The coefficient for HouseholdIncome is -0.08. This coefficient is not statistically significant (p = 0.625), meaning that household income does not have a meaningful impact on the vote for Clinton in this model.
The coefficient for NonWhite is 0.43. This coefficient is statistically significant (p < 0.001), indicating a strong positive relationship between the percentage of the non-white population and the vote for Clinton.

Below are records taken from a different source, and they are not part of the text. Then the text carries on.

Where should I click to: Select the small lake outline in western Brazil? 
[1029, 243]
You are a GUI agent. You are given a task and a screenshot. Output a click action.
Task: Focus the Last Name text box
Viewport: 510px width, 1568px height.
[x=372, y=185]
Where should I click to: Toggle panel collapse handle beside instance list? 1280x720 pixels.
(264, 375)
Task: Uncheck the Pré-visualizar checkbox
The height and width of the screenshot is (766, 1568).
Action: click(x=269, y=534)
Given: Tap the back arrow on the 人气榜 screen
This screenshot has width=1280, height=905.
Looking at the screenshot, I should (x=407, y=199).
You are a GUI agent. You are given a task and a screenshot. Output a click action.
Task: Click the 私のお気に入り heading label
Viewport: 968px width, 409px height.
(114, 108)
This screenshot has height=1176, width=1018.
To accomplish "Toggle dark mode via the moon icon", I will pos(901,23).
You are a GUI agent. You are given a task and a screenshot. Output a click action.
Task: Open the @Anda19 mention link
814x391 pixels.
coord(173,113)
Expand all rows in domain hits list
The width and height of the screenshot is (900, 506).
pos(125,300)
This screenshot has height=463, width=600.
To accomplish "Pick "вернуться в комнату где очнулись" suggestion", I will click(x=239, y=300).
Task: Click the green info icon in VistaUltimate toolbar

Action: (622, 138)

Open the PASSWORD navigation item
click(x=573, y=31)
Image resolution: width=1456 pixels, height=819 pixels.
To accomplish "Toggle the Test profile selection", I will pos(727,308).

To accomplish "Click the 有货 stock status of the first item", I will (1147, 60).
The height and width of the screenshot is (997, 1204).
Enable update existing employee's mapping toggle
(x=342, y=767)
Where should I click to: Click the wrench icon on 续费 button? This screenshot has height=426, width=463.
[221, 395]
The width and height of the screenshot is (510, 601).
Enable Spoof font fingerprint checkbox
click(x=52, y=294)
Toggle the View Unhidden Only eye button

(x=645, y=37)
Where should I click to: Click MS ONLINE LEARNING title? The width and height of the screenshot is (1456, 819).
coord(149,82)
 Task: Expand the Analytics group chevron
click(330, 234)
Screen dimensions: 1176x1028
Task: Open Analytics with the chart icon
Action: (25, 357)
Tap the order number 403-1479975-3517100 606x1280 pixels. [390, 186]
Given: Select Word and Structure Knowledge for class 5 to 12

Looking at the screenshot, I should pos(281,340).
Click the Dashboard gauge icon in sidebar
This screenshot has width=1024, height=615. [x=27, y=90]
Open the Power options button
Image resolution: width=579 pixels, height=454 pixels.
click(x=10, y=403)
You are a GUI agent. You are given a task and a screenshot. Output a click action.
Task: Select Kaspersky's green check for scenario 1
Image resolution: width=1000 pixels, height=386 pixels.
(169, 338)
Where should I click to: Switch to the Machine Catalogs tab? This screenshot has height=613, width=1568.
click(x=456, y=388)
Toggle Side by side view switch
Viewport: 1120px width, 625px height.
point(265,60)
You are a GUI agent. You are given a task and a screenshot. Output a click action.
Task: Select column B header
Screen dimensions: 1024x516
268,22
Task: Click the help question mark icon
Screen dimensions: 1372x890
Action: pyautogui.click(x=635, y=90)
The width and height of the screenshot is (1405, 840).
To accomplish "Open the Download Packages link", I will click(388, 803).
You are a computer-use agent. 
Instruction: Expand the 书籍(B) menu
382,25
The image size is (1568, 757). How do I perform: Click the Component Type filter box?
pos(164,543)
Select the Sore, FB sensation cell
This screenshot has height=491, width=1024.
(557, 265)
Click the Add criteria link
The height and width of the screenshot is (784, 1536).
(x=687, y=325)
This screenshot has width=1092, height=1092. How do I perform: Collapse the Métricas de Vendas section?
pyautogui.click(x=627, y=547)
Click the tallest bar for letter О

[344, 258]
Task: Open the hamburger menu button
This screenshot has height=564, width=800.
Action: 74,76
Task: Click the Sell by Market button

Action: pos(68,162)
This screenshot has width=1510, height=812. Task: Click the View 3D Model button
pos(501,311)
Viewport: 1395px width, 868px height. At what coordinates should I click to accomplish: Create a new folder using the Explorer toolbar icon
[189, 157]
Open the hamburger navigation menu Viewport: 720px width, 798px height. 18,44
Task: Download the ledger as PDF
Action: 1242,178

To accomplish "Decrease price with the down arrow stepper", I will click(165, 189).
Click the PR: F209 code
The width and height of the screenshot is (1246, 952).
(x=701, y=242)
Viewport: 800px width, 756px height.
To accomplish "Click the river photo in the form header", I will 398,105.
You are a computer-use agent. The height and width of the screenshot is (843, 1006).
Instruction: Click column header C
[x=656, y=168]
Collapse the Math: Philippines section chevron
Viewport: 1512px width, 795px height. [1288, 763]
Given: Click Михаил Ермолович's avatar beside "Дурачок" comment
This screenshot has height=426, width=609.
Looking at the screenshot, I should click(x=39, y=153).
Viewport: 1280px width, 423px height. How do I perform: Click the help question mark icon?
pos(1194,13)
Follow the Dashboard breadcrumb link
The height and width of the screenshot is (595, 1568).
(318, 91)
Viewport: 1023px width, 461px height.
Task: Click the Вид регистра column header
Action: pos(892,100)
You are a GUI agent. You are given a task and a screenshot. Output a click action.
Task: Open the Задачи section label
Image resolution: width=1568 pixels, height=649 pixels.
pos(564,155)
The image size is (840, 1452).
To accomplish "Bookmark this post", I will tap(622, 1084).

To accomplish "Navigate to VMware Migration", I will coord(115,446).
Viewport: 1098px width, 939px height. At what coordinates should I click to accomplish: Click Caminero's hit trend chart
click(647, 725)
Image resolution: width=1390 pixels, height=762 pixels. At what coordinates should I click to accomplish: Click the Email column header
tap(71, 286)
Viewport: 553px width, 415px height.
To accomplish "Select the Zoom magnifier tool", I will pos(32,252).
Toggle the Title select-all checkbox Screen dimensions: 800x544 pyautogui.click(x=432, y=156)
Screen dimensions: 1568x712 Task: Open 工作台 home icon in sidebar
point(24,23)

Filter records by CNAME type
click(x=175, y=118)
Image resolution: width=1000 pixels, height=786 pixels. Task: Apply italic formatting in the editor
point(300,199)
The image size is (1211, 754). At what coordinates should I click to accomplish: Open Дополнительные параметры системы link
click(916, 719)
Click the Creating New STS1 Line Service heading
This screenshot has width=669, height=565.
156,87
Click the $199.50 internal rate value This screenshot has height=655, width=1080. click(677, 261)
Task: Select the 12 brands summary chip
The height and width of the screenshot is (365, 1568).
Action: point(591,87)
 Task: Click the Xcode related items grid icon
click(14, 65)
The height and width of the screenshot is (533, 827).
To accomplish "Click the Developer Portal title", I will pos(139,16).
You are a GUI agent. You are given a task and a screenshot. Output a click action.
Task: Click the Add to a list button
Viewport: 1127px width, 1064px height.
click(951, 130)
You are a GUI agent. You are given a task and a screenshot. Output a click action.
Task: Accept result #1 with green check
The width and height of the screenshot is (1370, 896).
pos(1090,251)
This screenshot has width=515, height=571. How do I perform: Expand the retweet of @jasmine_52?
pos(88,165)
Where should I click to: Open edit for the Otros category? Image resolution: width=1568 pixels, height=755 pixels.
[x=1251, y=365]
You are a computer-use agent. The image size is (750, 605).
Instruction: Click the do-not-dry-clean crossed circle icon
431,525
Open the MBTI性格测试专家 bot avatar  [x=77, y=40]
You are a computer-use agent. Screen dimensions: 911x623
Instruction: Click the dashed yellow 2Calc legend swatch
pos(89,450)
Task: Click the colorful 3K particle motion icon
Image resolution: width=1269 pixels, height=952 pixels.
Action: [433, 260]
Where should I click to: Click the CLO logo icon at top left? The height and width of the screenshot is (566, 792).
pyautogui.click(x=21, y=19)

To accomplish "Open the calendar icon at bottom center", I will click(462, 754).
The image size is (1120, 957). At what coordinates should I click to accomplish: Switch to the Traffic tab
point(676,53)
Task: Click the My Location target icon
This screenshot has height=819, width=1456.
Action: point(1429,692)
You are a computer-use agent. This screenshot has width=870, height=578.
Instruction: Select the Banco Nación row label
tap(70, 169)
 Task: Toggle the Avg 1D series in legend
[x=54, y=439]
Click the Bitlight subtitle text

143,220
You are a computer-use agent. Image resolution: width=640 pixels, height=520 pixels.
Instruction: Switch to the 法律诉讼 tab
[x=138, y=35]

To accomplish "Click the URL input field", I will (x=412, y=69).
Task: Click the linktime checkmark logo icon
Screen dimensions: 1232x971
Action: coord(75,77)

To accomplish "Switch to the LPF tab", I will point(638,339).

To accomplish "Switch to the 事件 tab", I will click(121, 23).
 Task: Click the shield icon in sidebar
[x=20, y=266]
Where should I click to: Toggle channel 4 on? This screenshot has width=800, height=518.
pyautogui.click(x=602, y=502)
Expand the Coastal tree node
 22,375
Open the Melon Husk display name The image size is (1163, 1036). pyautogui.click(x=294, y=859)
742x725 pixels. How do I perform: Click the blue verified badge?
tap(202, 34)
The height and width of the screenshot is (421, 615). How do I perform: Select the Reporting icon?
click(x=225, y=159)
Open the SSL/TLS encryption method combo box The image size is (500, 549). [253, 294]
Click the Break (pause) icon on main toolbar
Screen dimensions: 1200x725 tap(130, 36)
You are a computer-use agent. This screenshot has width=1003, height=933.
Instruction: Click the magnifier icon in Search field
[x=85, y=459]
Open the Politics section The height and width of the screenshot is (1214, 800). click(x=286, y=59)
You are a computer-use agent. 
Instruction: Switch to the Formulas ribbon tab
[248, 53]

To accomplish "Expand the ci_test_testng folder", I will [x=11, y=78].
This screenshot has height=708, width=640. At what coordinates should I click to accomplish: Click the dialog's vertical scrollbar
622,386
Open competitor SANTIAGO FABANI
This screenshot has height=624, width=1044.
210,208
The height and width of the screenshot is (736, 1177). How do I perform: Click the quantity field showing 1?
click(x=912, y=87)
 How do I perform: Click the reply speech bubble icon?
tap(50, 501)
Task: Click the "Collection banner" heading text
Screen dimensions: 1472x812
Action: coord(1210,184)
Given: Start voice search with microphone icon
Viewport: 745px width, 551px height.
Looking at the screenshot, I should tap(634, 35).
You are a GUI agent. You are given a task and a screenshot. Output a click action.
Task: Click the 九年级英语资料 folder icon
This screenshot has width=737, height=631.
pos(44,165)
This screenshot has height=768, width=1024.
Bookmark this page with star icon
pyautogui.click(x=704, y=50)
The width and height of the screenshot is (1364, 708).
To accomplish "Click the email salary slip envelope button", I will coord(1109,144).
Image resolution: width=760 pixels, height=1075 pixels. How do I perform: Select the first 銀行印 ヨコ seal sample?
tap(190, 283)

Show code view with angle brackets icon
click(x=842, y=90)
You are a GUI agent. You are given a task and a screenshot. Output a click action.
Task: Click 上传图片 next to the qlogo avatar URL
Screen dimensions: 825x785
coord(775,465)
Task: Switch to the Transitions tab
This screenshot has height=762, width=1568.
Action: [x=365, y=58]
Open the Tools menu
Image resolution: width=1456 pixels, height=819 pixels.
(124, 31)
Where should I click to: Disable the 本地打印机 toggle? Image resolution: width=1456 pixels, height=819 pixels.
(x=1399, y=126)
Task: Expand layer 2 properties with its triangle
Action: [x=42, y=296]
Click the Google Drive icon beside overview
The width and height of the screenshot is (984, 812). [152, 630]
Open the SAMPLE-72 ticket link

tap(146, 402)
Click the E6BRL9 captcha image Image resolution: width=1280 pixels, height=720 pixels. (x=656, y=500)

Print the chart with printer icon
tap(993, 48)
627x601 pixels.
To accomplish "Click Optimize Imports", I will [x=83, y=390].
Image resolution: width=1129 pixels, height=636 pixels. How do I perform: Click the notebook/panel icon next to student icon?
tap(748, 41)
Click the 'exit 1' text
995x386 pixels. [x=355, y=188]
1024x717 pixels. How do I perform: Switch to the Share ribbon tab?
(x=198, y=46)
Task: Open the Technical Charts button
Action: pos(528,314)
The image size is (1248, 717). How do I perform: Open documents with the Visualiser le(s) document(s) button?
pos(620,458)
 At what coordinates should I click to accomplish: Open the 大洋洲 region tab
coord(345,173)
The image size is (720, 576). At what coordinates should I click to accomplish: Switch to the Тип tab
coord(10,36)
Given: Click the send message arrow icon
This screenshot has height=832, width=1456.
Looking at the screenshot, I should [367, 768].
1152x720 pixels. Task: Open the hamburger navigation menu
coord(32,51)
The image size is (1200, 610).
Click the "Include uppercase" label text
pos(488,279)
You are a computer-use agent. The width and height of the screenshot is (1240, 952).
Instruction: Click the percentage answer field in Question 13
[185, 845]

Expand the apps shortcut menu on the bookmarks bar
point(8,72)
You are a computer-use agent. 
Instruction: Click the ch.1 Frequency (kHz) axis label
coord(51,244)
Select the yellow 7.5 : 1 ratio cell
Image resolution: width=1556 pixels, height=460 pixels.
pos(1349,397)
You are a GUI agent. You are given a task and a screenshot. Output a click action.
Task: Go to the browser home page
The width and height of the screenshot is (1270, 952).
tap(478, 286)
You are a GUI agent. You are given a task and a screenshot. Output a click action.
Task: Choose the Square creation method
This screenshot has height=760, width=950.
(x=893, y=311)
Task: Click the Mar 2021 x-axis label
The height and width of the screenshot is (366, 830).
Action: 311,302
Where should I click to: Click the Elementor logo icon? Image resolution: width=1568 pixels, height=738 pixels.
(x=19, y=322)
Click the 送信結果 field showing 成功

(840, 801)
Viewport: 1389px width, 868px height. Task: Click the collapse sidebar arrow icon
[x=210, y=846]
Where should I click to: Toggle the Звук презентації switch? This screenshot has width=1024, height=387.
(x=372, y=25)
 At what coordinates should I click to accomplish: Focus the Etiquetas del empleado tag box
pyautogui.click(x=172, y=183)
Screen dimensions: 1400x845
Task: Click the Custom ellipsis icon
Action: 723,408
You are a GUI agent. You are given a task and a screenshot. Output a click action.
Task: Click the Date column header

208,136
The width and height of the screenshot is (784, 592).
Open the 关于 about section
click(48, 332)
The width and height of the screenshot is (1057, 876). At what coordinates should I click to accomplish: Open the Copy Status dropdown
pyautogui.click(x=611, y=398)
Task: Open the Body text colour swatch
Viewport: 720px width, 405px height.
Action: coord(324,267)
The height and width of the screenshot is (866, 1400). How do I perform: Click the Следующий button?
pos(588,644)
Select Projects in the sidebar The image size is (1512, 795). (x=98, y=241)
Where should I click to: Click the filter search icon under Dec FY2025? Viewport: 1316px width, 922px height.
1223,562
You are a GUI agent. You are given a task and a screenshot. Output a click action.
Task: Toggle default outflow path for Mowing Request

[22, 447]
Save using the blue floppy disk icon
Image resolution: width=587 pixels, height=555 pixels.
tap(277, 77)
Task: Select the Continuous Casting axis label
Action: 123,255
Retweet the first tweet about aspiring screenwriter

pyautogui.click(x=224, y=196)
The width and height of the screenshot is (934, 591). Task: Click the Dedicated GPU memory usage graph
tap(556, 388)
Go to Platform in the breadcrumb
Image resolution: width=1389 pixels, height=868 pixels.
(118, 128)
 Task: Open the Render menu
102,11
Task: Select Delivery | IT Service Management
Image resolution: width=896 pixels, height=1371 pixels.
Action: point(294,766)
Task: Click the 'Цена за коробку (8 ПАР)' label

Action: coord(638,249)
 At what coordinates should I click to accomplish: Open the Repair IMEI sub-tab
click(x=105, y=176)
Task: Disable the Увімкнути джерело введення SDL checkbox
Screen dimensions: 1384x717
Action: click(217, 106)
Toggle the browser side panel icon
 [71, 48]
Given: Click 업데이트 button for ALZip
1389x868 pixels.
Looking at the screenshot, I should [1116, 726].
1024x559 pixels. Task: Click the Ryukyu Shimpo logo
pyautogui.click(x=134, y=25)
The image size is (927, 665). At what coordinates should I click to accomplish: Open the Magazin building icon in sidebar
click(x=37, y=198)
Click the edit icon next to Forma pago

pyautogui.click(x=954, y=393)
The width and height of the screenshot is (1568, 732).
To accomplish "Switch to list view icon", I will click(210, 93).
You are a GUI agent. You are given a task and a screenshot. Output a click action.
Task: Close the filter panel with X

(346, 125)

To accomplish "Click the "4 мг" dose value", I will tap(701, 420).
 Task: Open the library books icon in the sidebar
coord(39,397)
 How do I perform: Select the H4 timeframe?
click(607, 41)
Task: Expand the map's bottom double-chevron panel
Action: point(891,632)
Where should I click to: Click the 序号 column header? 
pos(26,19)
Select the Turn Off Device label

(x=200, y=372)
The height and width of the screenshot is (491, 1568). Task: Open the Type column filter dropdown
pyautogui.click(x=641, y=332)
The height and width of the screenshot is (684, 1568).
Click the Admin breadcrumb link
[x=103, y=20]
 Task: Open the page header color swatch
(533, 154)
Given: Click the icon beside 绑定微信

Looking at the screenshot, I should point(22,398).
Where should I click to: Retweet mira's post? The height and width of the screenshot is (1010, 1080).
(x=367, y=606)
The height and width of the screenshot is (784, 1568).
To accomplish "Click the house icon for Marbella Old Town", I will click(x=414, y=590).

The R-squared value is 0.616, meaning that approximately 61.6% of the variance in ClintonVote can be explained by the independent variables (College, HouseholdIncome, and NonWhite). This indicates that the model is suitable to the data.
The adjusted R-squared value is 0.590, which adjusts for the number of predictors in the model. This value is slightly lower than the R-squared, indicating that the model explains a substantial portion of the variance even after accounting for the number of predictors.
Extend the model from Task 1 by adding the Region variable. Compare this new model to the previous one using AIC and BIC. Create a regression table with all models with modelsummary. Interpret the results and discuss which model you prefer and why.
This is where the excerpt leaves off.